More than a decade ago, I found myself in a vulnerable position in some conflicted relationships. During that time, this became a mantra for me:

As much as it’s up to me, I will work to be at peace with everyone, but I will not denigrate my sense of peace in order to give them a false one.

That’s the kind of thing that’s easier to say than enact. But still, I tried to hold both of those clauses in tension, and it was helpful to remind myself of these words, and even to say them aloud, as I considered how to act and interact in those conflicted relationships.

Last night, years later, I found myself thinking about these words again. They’re not just words. They’re a relational posture. I found myself wanting to expand them, saying,

As much as it’s up to me, I will work to be at peace with everyone, but I will not denigrate the peace of the most vulnerable to give a false peace to those who oppress them.

This is also easier to say than enact. But still, we can hold these clauses in tension. It may even be helpful to say them aloud.

When I say these words aloud this morning, I recognize that my social location has moved around this framework. A few times, I have been the vulnerable party. At other times, however, I have been the oppressor, representing and benefiting from an oppressive force.

I want to say that I’m grateful for people who refuse to give a false peace.

Martin Luther King Jr. used to say, “True peace is not merely the absence of tension; it is the presence of justice.” And just this morning, I saw a quote from Cornell West as well: “Never forget that justice is what love looks like in public.”

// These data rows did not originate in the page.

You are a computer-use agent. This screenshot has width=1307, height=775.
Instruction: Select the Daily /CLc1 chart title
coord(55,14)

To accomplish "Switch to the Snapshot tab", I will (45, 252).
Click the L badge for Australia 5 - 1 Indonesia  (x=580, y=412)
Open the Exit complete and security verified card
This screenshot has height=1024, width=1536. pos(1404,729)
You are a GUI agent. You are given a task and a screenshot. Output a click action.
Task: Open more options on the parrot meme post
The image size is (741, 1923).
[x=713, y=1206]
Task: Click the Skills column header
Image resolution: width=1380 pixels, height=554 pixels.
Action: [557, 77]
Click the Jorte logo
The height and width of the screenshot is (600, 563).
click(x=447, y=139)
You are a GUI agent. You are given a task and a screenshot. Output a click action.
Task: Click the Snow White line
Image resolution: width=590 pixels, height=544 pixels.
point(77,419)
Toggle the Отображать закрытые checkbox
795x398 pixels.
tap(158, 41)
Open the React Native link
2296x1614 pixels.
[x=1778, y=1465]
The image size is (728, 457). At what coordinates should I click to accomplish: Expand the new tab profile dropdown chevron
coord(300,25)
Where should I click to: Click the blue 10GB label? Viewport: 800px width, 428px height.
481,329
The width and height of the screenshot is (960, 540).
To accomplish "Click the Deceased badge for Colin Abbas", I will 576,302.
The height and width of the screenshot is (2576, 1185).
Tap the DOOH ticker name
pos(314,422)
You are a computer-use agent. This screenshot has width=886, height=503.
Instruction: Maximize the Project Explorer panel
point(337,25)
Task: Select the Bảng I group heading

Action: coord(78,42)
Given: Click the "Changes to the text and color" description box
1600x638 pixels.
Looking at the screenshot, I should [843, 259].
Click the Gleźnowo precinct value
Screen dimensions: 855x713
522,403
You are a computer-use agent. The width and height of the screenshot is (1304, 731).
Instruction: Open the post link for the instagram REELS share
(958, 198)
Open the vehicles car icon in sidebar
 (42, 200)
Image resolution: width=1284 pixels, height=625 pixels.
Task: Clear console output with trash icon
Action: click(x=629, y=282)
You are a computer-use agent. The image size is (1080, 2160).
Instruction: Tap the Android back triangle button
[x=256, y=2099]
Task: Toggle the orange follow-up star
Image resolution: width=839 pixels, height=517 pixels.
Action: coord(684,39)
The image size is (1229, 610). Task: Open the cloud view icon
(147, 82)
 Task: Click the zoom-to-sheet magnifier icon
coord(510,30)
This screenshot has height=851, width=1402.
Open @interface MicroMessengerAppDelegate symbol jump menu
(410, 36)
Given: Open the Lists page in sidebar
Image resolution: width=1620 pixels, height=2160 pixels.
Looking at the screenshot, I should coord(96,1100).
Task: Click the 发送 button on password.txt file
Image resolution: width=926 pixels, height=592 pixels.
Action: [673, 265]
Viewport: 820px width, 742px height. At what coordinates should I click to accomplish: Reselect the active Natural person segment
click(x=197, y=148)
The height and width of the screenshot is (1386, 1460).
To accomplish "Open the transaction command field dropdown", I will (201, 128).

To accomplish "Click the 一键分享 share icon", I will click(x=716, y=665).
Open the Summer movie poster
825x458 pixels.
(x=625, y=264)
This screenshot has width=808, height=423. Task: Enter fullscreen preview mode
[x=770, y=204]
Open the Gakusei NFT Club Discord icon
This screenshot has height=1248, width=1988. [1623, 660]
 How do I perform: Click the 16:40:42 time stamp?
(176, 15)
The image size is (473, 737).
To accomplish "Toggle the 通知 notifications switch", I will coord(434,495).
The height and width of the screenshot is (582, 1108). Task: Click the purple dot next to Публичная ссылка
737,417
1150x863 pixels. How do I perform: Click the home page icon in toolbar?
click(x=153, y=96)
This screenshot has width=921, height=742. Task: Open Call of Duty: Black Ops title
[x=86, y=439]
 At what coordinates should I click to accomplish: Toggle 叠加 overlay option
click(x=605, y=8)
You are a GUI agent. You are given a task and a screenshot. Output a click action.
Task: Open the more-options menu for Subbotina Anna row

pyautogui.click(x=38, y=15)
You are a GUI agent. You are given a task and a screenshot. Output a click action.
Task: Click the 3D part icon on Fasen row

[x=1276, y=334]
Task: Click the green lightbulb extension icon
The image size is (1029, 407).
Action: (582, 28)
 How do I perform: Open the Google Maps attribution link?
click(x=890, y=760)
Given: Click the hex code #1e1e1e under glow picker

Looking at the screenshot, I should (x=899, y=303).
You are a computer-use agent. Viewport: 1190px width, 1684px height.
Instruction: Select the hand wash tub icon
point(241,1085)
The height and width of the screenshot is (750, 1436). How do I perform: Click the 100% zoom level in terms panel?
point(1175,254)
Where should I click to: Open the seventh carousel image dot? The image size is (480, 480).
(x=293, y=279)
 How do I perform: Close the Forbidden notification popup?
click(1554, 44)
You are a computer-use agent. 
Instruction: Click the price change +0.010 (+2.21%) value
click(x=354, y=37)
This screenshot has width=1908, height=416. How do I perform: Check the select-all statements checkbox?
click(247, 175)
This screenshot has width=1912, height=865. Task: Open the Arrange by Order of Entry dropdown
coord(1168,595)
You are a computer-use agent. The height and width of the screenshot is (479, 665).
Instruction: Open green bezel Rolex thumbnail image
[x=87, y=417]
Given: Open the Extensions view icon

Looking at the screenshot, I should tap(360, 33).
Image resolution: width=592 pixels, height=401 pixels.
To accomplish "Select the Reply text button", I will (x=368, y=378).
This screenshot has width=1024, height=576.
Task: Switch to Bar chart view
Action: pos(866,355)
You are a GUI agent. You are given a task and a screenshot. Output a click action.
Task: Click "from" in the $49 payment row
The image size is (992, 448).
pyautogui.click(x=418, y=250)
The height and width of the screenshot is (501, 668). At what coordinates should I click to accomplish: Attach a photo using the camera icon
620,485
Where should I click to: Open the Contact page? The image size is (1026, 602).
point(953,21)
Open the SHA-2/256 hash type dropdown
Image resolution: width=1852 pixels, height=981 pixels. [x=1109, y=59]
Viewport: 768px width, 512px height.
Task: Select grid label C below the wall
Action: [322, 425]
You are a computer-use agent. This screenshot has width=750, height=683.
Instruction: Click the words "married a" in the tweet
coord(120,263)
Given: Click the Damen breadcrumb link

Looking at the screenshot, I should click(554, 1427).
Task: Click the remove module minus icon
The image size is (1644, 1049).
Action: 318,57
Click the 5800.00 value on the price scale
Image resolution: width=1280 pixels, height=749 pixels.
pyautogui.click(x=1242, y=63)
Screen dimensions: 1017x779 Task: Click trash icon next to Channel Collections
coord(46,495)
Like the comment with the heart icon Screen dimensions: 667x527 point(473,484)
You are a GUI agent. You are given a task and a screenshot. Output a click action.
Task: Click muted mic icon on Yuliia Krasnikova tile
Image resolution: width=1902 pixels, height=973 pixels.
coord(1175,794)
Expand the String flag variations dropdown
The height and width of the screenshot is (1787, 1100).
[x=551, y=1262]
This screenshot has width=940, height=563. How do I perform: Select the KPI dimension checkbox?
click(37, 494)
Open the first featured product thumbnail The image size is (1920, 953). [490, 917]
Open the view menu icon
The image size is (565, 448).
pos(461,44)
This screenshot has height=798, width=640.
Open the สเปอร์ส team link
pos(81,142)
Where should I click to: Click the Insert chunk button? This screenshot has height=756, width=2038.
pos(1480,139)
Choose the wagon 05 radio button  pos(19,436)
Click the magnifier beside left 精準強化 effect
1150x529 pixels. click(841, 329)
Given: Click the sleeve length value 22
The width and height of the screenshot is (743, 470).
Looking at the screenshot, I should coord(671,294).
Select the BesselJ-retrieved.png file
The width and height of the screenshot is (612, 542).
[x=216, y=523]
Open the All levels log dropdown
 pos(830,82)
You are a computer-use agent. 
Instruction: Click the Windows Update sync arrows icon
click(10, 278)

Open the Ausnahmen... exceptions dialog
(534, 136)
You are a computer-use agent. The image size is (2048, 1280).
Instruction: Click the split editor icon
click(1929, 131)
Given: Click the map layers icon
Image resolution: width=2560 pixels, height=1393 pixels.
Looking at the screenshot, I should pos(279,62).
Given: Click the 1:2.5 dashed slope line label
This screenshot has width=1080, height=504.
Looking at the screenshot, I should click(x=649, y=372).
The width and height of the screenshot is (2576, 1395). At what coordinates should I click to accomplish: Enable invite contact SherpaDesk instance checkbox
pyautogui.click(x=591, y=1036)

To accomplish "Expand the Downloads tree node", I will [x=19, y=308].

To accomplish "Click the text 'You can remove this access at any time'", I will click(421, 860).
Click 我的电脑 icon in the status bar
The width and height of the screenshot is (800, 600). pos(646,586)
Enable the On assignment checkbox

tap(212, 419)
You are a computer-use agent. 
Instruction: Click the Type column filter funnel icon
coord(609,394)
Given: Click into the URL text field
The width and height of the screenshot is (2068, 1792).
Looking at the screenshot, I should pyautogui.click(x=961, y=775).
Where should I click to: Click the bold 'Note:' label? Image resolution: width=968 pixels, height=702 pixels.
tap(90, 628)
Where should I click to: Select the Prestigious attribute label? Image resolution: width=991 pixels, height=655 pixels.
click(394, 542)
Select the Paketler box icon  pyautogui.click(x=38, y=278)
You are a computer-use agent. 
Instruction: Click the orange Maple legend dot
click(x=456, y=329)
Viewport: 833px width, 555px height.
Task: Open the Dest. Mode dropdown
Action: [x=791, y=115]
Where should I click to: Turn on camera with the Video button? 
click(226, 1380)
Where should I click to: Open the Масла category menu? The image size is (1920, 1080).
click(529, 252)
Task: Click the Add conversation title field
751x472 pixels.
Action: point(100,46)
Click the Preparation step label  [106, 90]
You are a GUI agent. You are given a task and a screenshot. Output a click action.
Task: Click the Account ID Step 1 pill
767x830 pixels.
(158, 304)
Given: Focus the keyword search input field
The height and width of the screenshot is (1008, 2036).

I take both of these to heart.

Jesus challenged us by saying, “Love your enemies.” Now that has never meant, “Love the harm that enemies do to you,” or “Let your enemies continue their oppression unchecked and unopposed.”

No, never. That is not justice, and that is not love.

When we stand up and say no to oppression — when we say, “You will not denigrate the peace of the vulnerable” — we are doing the most loving thing possible. Oppression begins to look a whole lot like inhumanity, and when we protect the vulnerable, we invite, and frankly, demand, that oppressors do the same. That is love in action.

So perhaps we can enact some version of this today,

As much as it’s up to me, I will work to be at peace with everyone, but I will not denigrate the peace of the most vulnerable to give a false peace to those who oppress them.